▶ _Tekst do przeczytania_:
Tytuł tego robionego w sumie na
szybko wpisu nijak się ma do piosenki nieżyjącego już Jacka
Skubikowskiego pod tym samym tytułem. Odnosi się raczej do szeroko
pojętej wolności słowa, czy też może cenzury jaką w tej
koncepcji czyni idea poprawności – ha tfu – politycznej. U nas –
w porównaniu z Zachodem, bo w porównaniu z, powiedzmy, zeszłą
dekadą to nie – ta koncepcja jeszcze mocno kuleje, ale w takiej
Wielkiej Brytanii za nie takie słowo trafić można do ancla (i
spokojnie robić sobie tatuaże; w innych wypadkach – chyba żeś
marynarz albo Maorys – to bardzo wątpliwa ozdoba). Tak zwane
społeczeństwa obywatelskie dążą nawet do tego, żeby
nieprawomyślne słowa dławione były nie przez sądy, a już w
głowie (autocenzura – cytując klasyka – bezboleśnie kastruje).
Po co mają hulać po ulicach Berlina czy Brukseli.

(Rekordy ze zbioru danych)
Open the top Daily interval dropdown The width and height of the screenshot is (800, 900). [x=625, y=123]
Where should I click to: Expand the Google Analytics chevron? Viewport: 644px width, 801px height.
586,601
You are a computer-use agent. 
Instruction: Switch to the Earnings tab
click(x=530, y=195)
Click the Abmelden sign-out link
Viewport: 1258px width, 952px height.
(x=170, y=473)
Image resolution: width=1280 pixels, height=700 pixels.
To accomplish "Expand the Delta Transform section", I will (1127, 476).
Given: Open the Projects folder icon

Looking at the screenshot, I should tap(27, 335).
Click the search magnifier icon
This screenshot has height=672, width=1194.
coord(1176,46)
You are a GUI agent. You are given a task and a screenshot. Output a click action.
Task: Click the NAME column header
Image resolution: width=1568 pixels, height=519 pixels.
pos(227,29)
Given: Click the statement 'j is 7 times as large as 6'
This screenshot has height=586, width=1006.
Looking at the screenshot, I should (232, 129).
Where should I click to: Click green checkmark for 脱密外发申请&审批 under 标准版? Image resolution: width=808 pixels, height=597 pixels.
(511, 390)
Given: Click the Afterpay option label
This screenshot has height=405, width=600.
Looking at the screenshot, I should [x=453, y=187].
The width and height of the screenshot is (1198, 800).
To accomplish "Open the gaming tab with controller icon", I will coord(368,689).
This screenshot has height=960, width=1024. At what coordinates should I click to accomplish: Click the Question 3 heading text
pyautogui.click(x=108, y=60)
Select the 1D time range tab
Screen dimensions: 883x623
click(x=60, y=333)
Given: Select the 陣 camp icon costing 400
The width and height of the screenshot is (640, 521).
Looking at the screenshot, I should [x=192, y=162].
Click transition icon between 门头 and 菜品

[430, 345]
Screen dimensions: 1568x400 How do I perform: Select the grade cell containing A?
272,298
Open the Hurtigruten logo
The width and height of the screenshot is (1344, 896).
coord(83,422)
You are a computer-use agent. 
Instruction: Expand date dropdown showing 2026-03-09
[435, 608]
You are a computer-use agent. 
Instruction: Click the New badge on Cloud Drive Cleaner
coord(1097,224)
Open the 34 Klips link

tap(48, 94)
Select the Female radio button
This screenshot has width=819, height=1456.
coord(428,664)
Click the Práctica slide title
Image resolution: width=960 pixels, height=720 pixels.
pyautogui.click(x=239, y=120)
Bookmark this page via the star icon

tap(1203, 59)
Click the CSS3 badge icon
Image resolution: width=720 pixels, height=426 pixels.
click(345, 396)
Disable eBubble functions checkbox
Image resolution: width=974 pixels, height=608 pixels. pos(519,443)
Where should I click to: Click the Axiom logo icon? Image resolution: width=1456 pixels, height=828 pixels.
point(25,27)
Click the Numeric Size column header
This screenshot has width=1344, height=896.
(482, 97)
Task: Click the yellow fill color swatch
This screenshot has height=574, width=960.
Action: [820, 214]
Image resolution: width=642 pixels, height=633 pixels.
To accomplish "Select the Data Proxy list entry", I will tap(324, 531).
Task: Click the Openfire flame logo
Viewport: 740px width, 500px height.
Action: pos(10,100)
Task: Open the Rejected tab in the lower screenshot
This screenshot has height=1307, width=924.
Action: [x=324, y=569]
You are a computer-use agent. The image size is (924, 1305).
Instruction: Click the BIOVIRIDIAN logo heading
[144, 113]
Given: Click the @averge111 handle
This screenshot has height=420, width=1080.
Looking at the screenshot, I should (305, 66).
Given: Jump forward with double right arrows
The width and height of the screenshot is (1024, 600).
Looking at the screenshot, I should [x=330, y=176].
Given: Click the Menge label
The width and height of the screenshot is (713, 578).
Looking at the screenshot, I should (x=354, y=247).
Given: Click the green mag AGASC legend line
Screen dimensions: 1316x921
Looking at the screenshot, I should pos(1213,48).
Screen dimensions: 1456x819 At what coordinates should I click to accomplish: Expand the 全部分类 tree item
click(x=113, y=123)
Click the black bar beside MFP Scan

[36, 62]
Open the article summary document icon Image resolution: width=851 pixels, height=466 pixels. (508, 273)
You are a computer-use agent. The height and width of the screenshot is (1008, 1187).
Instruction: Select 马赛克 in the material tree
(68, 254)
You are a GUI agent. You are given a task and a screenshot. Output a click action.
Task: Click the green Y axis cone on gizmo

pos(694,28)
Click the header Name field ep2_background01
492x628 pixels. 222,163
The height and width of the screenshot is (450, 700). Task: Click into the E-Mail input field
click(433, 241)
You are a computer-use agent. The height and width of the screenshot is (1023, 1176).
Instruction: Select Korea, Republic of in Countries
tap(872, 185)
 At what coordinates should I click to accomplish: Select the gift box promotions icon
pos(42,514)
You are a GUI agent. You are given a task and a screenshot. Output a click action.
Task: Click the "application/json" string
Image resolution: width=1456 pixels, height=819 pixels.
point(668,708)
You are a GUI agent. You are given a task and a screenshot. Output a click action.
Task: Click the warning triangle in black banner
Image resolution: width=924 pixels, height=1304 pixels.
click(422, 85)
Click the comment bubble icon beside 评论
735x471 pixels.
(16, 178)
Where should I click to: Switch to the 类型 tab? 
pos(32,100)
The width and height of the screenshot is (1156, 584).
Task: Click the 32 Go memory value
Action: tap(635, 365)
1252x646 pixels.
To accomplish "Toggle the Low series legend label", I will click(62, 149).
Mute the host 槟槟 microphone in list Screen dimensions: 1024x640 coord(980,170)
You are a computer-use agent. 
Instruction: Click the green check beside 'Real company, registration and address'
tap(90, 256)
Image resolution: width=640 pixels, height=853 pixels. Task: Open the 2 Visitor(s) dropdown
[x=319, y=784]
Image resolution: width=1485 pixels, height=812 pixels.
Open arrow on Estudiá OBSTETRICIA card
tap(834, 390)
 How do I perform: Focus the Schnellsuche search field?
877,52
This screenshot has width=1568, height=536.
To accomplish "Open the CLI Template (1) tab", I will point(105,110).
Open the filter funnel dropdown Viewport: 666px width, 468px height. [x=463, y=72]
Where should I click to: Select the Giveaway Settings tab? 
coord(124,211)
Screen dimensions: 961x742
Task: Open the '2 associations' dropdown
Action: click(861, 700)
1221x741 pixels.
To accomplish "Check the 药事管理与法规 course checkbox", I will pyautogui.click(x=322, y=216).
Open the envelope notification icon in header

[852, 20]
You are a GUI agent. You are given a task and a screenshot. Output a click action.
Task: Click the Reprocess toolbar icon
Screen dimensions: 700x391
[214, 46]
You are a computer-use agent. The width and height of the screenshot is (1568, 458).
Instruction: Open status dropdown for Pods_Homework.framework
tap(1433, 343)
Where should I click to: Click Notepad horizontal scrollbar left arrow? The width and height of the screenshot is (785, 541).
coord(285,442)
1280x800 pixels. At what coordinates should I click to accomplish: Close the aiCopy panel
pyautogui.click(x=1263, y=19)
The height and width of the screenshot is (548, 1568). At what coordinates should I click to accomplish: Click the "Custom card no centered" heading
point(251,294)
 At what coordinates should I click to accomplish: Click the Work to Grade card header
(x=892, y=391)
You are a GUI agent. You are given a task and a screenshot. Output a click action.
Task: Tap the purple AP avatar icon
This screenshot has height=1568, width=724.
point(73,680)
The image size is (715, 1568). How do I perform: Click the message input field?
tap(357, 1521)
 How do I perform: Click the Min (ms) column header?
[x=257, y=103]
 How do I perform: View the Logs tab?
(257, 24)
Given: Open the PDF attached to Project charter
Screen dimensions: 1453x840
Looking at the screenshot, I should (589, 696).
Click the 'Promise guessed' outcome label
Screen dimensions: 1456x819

▶ _Cel_:
Z czyją piosenką o tym samym tytule wpis nie ma nic wspólnego? Rekordy to osobny materiał, niezależny od wpisu.

▶ _Odpowiedź_:
Z piosenką nieżyjącego już Jacka Skubikowskiego.